Since financial institutions vary in their business needs and operational infrastructure, an IBOR solution will not be the same for every organization.  There are three basic forms an IBOR can take:

1. A single book of business

For an asset manager with a simple and streamlined operational model, an IBOR solution can be synonymous with an investment accounting solution. The solution needs to be robust and flexible enough to handle all middle-to-back-office operational processes such as pricing, corporate actions, valuations, performance measurement and reporting, while also providing the front office with the information they need to make accurate and timely investment decisions.

2. Multiple business lines

For a more complex organization with multiple lines of business, a single IBOR may not be feasible. A financial institution that has, for example, a global operation and offers institutional asset management, insurance and wealth management services may have multiple books of records to satisfy distinct business needs. The challenge is that investment information is needed from each of these systems for analysis and reporting.

Some financial institutions in this situation consider using data warehouses to meet their IBOR requirements, but this approach can be problematic. Attempting to aggregate the data from these different platforms into a single repository can be a daunting task. Normalizing data from multiple formats takes time, and requiring an additional system adds overhead and operational complexity. Maintaining data warehouses is costly, time consuming and not necessary to holistically access information.

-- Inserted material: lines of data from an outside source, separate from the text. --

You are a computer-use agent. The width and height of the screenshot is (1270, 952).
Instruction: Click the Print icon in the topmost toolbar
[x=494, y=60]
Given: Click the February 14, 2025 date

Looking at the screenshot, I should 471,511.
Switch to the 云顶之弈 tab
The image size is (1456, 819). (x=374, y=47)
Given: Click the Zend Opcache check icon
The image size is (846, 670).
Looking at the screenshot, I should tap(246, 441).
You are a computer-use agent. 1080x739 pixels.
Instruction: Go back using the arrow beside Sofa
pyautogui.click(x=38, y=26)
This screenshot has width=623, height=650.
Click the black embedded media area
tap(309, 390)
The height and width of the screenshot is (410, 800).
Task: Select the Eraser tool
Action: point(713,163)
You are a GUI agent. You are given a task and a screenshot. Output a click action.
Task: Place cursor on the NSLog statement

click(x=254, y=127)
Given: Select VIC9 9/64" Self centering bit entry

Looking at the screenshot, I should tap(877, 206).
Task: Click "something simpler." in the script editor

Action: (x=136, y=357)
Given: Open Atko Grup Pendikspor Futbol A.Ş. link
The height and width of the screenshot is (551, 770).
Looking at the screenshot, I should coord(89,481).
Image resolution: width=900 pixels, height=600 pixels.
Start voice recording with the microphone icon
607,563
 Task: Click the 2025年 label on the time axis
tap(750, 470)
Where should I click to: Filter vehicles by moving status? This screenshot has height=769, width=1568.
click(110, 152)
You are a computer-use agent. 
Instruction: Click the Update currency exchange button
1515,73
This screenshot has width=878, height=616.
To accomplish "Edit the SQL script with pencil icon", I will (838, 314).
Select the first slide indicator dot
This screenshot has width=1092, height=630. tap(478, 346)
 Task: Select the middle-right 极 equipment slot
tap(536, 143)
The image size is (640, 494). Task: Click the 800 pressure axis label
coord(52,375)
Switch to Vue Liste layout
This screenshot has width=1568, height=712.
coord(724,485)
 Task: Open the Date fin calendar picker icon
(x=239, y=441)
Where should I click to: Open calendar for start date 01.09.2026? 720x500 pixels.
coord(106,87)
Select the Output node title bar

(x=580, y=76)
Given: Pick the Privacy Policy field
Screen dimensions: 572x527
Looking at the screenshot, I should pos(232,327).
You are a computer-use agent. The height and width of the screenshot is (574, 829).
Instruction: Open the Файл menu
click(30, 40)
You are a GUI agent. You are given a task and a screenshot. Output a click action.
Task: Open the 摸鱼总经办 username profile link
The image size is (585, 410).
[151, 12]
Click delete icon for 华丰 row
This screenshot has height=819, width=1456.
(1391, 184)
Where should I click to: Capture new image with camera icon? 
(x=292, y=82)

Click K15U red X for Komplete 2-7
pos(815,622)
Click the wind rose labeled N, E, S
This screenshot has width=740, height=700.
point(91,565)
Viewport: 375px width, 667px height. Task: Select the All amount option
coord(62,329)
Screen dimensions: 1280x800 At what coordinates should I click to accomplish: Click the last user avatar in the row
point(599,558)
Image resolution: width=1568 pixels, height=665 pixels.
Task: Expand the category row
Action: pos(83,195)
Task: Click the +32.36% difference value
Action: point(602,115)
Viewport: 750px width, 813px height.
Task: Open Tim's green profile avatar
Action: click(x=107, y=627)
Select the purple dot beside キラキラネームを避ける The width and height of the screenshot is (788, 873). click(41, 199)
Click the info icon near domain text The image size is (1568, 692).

A more feasible solution is to leverage data aggregation capabilities that combine investment information from multiple books of records and deliver it in a customizable format that addresses the variety of views needed by end users. This provides access to the underlying data from multiple systems without the need to reprocess all the data into a single data repository.

3. Firms that outsource operations

For organizations that are outsourcing middle-to-back-office processes to custodians or other service providers, an IBOR serves an important role as a verification and contingency solution. Most firms that outsource operations to a third party are not able to independently verify valuations, calculate fees and ensure that client data is accurate. This poses a large operational risk, because firms who outsource still have fiduciary responsibilities to clients and are accountable to regulators regarding operational integrity. By having an IBOR serve as a shadow book of records, financial institutions can independently reconcile the accuracy of positions, valuations, pricing and corporate action events, using the data vendors they choose, thereby ensuring the integrity of their data.  In addition, an IBOR provides access to client data should something happen to the outsourcing provider, such as a bank failure, helping address the concerns from regulatory entities like the Financial Conduct Authority and others regarding contingency planning and operational risk mitigation. In this situation, the IBOR acts as part of a disaster recovery plan should there be a severe disruption of service from the outsourcing provider, ensuring that financial institutions are able to protect and continually service clients.

IBOR solutions must be customized to meet the unique needs of each firm’s business, but ideally should be used as part of a broad operational ecosystem that exceeds the expectations of the front office, regulators and clients.  Implementing a reliable and proven product such as SS&C PORTIA as an IBOR solution allows financial institutions to tailor their solution to meet their business needs to ensure the integrity and improve the quality of data through their organizations.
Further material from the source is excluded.